> HOW TO COMPLETE THIS TASK: Within the material below, transcribe exactly the lines from the one holding "Go to Plugins in sidebar" through the one holding "Given: Click the blue cine loop progress bar", keeping both ends and skipping the rest.

> DATA LISTING:
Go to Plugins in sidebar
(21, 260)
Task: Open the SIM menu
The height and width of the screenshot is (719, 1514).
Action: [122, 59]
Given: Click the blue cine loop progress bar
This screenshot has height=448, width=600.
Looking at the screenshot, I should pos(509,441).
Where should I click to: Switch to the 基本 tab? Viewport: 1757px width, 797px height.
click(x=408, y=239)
* * *
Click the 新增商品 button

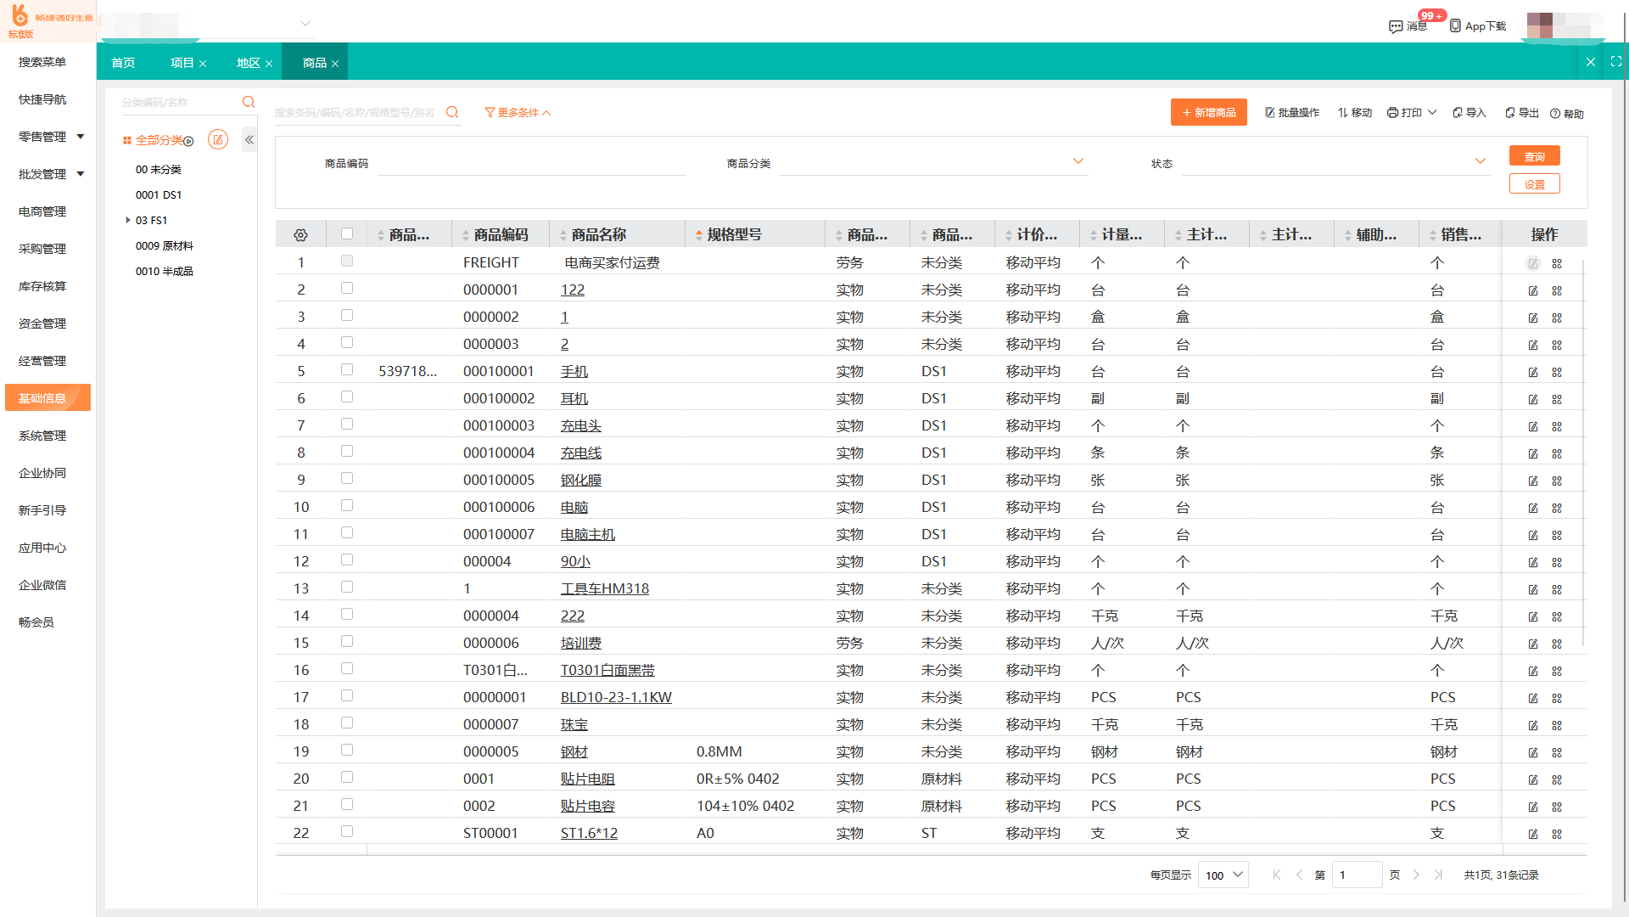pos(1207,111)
--
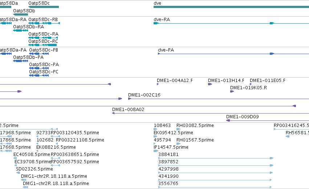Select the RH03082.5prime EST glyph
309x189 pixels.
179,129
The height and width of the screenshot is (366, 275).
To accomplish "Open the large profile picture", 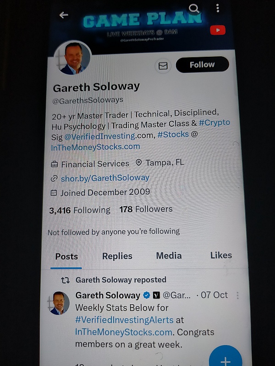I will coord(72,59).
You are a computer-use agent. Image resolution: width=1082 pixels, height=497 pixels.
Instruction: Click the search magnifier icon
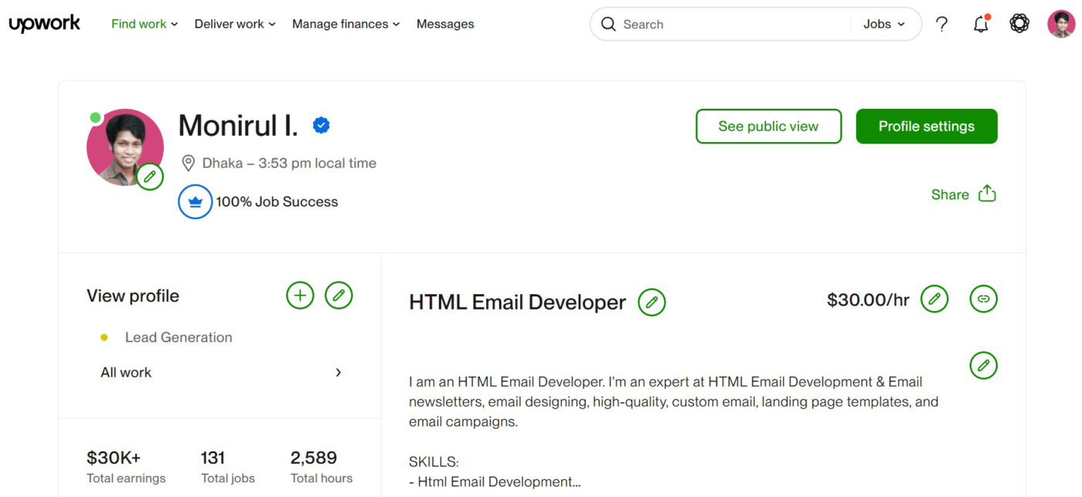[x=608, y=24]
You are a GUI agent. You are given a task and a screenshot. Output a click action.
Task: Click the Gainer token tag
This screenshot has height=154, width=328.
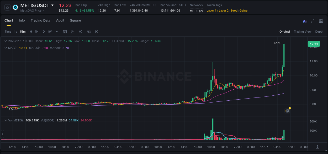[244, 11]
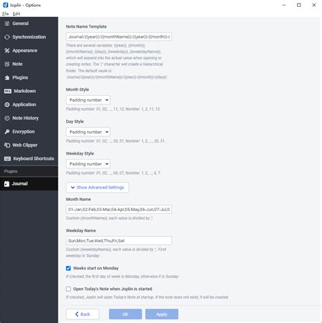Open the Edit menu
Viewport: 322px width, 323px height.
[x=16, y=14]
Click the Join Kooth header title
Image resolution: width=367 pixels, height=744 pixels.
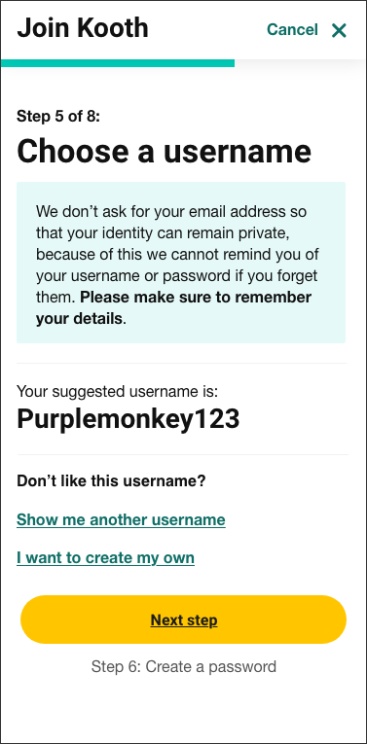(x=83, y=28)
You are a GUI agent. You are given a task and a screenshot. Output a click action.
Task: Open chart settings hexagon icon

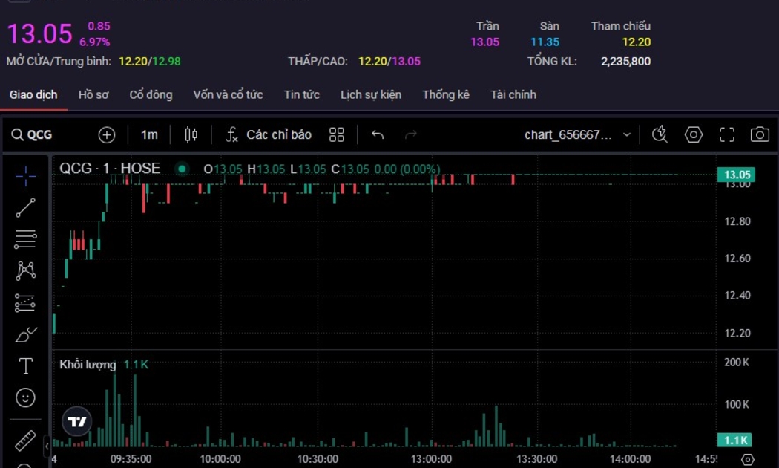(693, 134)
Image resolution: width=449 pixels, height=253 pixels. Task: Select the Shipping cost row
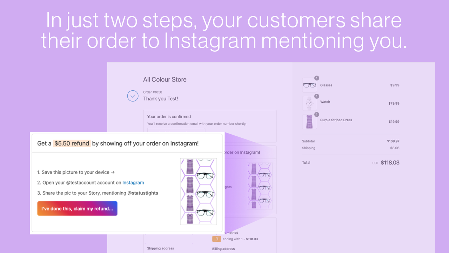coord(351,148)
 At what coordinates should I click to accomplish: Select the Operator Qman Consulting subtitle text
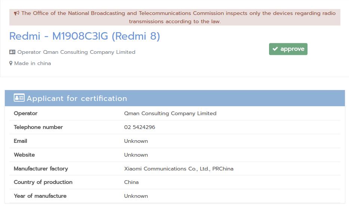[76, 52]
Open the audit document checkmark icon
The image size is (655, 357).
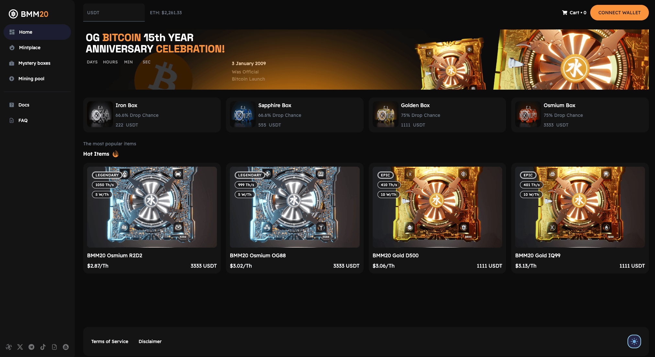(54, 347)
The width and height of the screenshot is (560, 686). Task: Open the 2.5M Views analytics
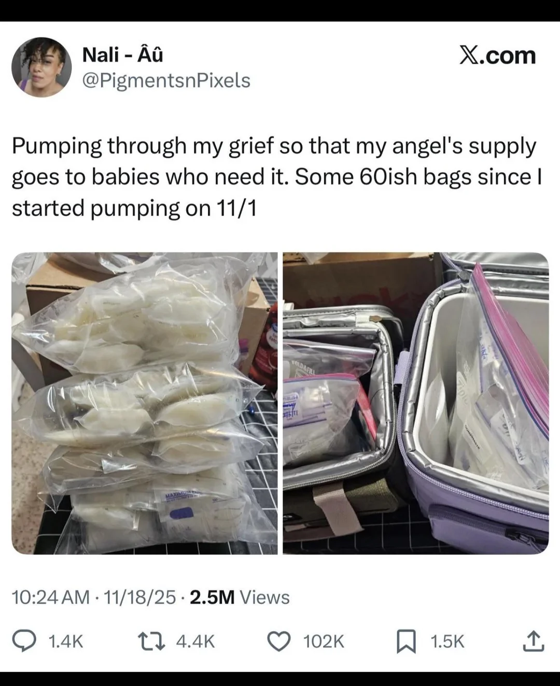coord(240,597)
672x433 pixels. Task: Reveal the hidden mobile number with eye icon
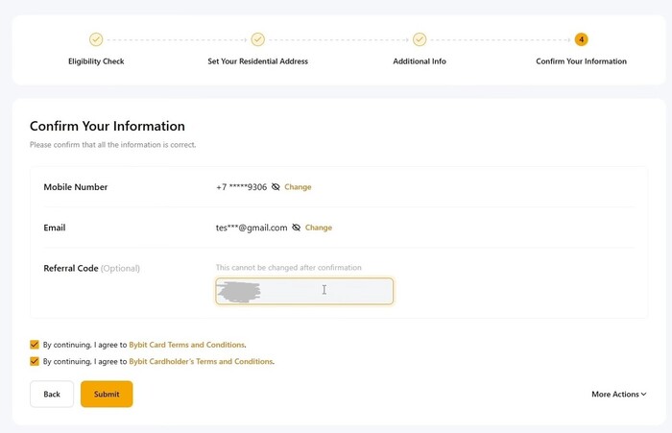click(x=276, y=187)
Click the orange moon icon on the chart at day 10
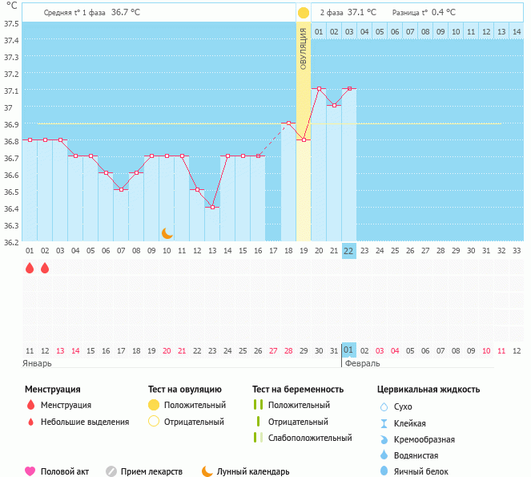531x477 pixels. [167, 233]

> RESULT:
Go to Plugins in sidebar
(21, 260)
Task: Open the SIM menu
The height and width of the screenshot is (719, 1514).
Action: [122, 59]
Given: Click the blue cine loop progress bar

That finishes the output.